Blackout and time to go to the fridge
Bethesda seems to have deliberately included a nostalgic element for all fans of waiting. While waiting for the new, “improved” game areas to finally load, you can almost build a real-life Nuka-Cola blender. You’d think that next-gen technology would be a little faster, but apparently it’s a trip back in time to the early days of gaming history where loading screens took longer than some quests. A true “achievement” in the world of modern gaming, brought to you by the masters of time theft.
By the way, you can take your time and even boil a soft egg. Despite a clean install, a Ryzen 9 7950X3D as well as 32 GB DDR5 6200 and a GeForce RTX 4090, some loading times are simply the spawn of hell. And they are not even reproducible in length! Once Cambridge to the Plaza with almost 4(!) minutes (at first I thought the PC was hanging again), then back through the door in at least 54 seconds, then back in and waited another 2 minutes, then back and bam! Crash.
Speaking of crashes, the “update” also brought back a nice old bug, which apparently only affects NVIDIA’s GeForce RTX (not the GTX) and also causes a premature return to the desktop. The good old option for “weapon debris” likes to crash the game. Simply switch it off completely and you can play for longer at a time. Ok, a little longer… Of course, I played with the “Extreme” preset, for the full graphical drone or what they think they can put in front of us.
I also adjusted and limited the frame rate to my monitor, which was also very helpful for stability, especially indoors with very high FPS numbers. I could largely forget about the savegames; if you’ve used mods, it’s better to start from scratch. Otherwise the loading times become even longer and sometimes nothing loads at all.

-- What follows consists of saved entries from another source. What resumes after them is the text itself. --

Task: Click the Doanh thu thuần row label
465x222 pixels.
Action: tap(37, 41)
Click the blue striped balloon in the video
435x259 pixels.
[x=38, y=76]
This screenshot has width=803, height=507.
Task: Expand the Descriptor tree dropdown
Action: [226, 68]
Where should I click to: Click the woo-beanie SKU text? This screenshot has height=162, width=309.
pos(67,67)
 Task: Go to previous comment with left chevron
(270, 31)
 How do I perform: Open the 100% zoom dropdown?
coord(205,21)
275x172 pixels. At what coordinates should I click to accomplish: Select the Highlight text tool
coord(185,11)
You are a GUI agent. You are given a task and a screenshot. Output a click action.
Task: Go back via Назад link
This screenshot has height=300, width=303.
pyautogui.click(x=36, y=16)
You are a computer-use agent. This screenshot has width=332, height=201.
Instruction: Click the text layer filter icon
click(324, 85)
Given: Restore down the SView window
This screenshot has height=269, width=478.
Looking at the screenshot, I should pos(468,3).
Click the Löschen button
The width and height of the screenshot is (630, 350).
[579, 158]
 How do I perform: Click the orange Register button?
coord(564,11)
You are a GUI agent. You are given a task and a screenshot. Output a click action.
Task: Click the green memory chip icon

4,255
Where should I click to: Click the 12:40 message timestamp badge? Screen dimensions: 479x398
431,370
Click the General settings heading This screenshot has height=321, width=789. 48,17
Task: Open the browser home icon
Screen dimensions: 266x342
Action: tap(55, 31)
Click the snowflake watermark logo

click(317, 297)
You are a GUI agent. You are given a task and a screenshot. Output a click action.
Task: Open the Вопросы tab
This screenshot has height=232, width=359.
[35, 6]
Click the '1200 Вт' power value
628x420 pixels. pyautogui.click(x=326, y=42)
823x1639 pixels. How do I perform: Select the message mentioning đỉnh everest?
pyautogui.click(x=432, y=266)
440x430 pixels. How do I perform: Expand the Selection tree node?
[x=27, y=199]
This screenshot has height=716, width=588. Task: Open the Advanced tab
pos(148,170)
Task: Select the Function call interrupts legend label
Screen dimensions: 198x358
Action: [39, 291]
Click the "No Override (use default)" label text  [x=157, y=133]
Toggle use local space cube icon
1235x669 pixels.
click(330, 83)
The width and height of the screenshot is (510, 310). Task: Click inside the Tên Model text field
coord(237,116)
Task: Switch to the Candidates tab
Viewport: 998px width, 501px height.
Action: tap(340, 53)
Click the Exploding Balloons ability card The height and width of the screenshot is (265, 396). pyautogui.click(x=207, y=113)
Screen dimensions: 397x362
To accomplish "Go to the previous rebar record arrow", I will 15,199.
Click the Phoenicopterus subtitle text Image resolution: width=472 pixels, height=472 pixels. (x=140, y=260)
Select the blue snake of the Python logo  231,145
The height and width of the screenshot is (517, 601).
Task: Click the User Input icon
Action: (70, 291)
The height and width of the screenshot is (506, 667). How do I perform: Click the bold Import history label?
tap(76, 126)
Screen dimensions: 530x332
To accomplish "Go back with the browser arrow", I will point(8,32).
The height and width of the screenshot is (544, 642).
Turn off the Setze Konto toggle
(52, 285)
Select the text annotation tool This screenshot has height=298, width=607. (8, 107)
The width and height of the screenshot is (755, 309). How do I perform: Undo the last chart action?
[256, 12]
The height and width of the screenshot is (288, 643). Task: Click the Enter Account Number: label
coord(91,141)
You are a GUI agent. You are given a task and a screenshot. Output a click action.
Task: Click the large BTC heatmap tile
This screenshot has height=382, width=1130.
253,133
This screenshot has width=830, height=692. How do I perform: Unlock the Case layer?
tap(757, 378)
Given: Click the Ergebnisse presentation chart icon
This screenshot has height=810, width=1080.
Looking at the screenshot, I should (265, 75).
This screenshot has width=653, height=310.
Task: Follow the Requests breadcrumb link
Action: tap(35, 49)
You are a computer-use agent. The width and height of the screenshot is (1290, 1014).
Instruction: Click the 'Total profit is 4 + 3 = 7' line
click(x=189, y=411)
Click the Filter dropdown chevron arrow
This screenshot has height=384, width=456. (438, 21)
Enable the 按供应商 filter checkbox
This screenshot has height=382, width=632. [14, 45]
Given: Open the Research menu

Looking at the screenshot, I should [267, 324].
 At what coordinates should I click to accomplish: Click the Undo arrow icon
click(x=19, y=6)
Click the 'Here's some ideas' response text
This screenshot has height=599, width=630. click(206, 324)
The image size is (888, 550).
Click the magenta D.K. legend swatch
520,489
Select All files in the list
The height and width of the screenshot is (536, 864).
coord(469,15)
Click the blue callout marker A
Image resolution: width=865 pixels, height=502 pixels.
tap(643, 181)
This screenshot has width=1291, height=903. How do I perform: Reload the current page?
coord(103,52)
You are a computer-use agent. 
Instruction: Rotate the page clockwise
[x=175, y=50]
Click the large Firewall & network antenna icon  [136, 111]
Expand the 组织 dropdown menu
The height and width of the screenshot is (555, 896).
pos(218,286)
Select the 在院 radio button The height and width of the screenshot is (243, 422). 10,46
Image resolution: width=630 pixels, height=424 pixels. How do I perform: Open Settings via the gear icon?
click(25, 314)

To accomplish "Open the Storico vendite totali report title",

Modding? What modding? Go watch the movies and pay!
In the universe of Fallout 4, where the modding community is actually the lifeblood, the next-gen update has dealt a real death blow. Players are complaining en masse about mods becoming unusable, which has led to a storm of indignation in numerous Steam reviews. Technical problems such as performance drops and regular crashes have done the rest to turn the whole thing into a real disaster. Bethesda certainly did not intend this, but it will be interesting to see how they react to this harsh criticism. Clearly they’ve managed to simulate time travel back to the early days of gaming, where every click was a gamble.
I think the move with this completely useless patch, just to condemn the upcoming and long awaited big mod with London as a game world to failure before the launch, is outright spiteful, arrogant and only served to their own sales with the colorful little movies. And that is precisely the point of not even watching this cinematic bastardization. Not on principle alone, especially as the infantility of what was served up in advance as a trailer can hardly be topped.
But since I knew what I might be getting myself into, I backed up the game folder and savegames beforehand and deactivated cloud storage. This gaming pile-up is going down again and I can only advise everyone to buy the game from GOG. Even downgrades are possible without such finger exercises. And otherwise? I’ll play the original again, use the community’s great mods and hope that the London expansion makes it to release after all. But please don’t adapt it, leave it as it is. The next-gen update is not one.
That’s exactly why I didn’t waste any time with benchmarks, because my inner monk fought it tooth and nail. He’s right!